The output of placeOrder function may differ in your case as you are using Math.random() to decide order value.

Promise

Promise is an object in JavaScript that represents the eventual completion (or failure) of an asynchronous operation and its resulting value.

Promises simplify handling asynchronous code, making it easier to write and maintain asynchronous operations without resorting to callback functions or nested callbacks (known as callback hell).

Callback hell is a term used to describe a situation where the code becomes hard to read and understand due to a large number of nested callback functions.

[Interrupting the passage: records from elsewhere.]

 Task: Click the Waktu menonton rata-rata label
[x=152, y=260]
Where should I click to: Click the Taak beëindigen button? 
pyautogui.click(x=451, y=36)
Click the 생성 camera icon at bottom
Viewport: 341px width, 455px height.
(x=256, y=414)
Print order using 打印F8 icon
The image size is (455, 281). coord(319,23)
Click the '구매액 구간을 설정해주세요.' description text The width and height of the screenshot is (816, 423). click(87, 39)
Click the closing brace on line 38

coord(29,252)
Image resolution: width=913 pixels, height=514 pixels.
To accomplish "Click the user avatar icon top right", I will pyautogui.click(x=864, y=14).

A promise can be in one of three states:

  • Pending: The initial state when a promise is created, and the asynchronous operation is still ongoing.
  • Fulfilled: The state when the asynchronous operation is successfully completed, and the promise has a resolved value.
  • Rejected: The state when the asynchronous operation encounters an error or fails, and the promise has a reason for rejection.

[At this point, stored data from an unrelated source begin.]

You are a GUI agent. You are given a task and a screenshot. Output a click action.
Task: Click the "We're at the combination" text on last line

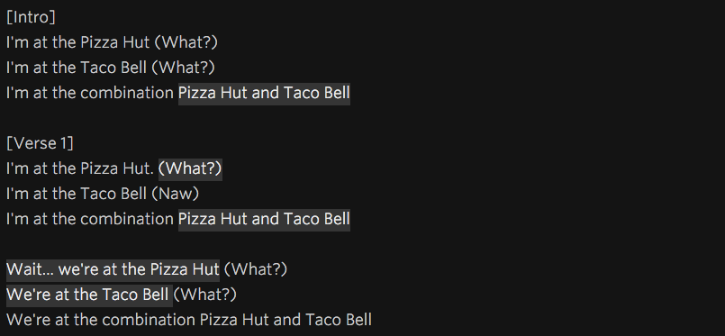(x=101, y=320)
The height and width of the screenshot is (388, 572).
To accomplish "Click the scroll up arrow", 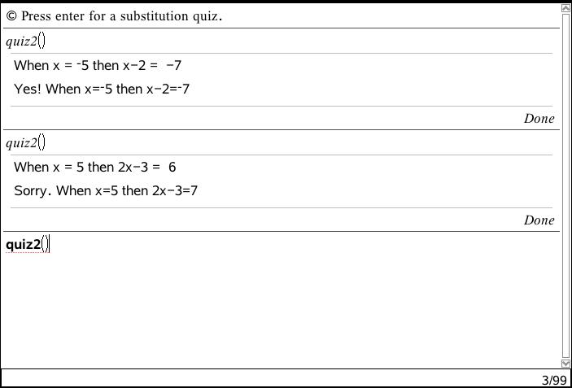I will click(566, 9).
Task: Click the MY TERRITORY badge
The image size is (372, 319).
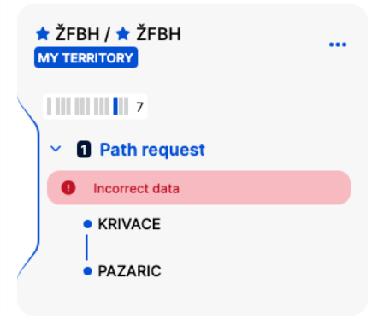Action: 86,58
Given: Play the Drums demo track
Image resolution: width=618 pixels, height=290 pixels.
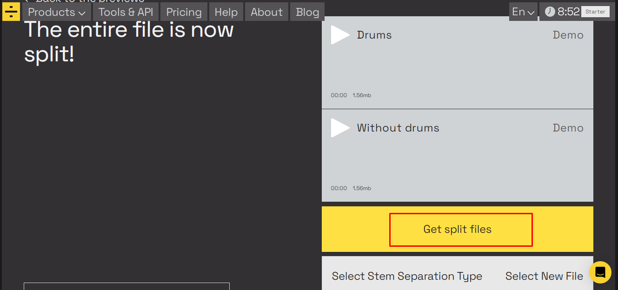Looking at the screenshot, I should pyautogui.click(x=340, y=34).
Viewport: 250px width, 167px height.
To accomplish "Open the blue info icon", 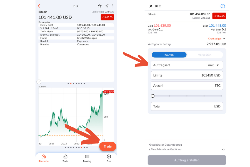I will click(223, 6).
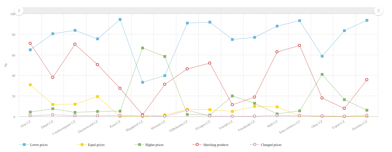Select Megapixel CZ Higher prices green point

[x=143, y=48]
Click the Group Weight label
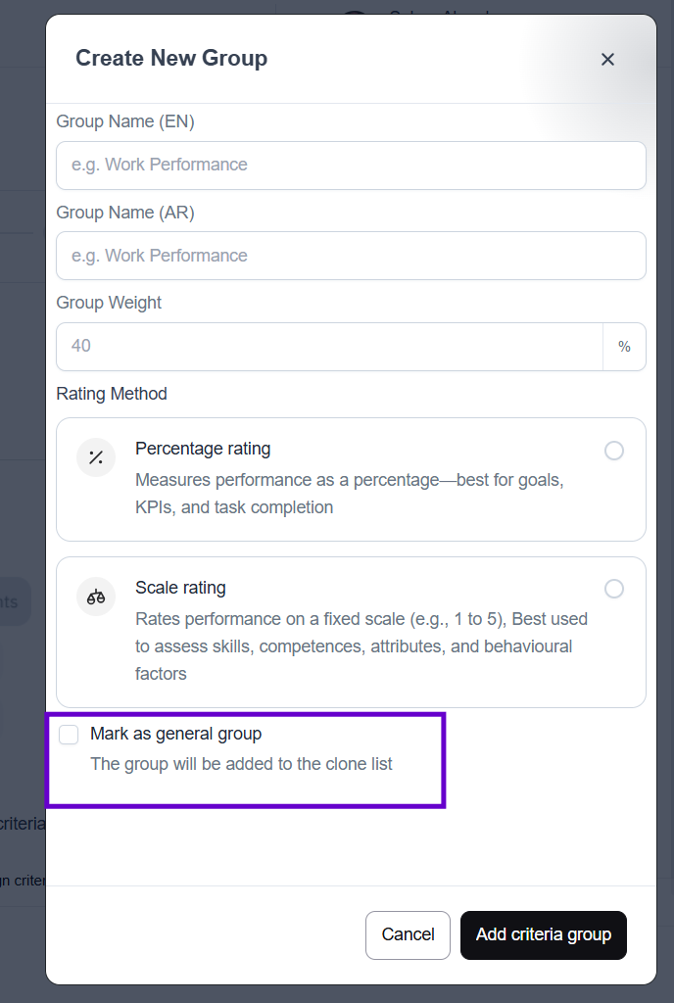The height and width of the screenshot is (1003, 674). point(109,303)
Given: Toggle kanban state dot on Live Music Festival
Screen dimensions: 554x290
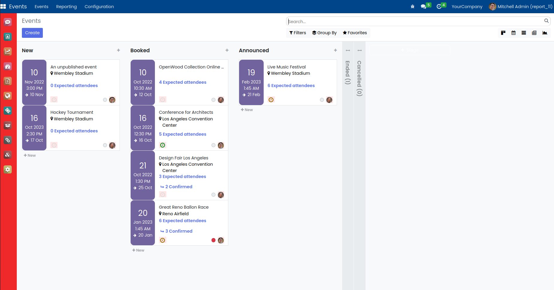Looking at the screenshot, I should pos(322,100).
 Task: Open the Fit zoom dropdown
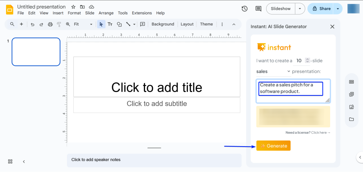coord(83,24)
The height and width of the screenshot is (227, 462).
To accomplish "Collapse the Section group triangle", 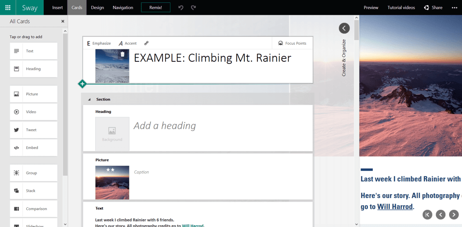I will point(90,100).
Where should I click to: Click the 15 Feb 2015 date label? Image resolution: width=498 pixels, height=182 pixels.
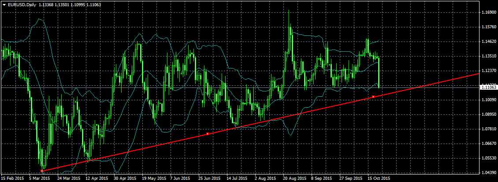(12, 178)
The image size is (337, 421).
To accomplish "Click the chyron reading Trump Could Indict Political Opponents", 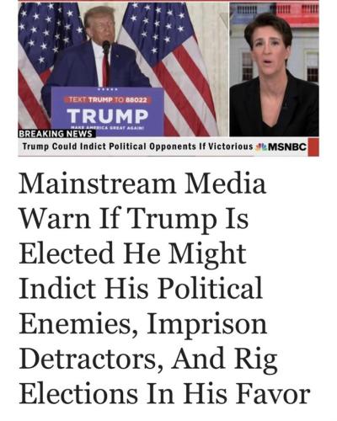I will click(137, 147).
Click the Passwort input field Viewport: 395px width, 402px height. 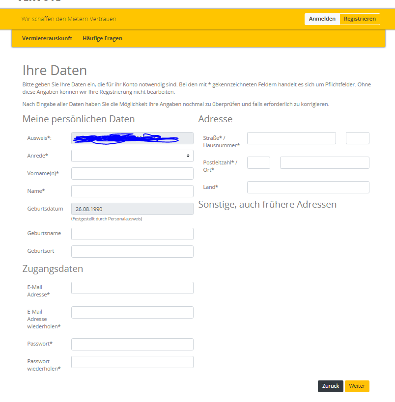(x=132, y=344)
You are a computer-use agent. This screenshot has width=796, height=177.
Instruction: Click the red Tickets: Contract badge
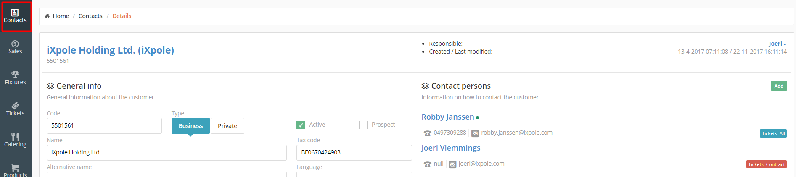767,164
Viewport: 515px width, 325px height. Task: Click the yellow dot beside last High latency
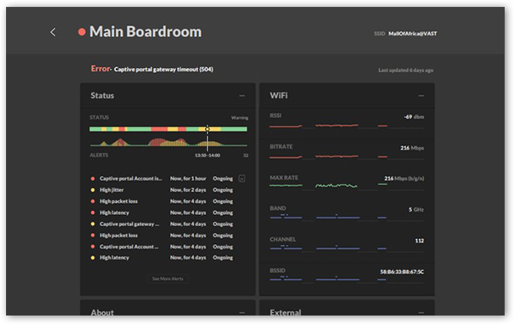[x=93, y=258]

There are three main aspects of promises.

  • Creating a promise
  • Handling a promise
  • Chaining of promise

Creating Promises

To create a promise, you use the Promise constructor, which accepts a function (commonly referred to as the executor) as an argument. The executor function is provided with two parameters: resolve and reject. Within the executor function, you execute your asynchronous task and invoke either resolve or reject based on the result.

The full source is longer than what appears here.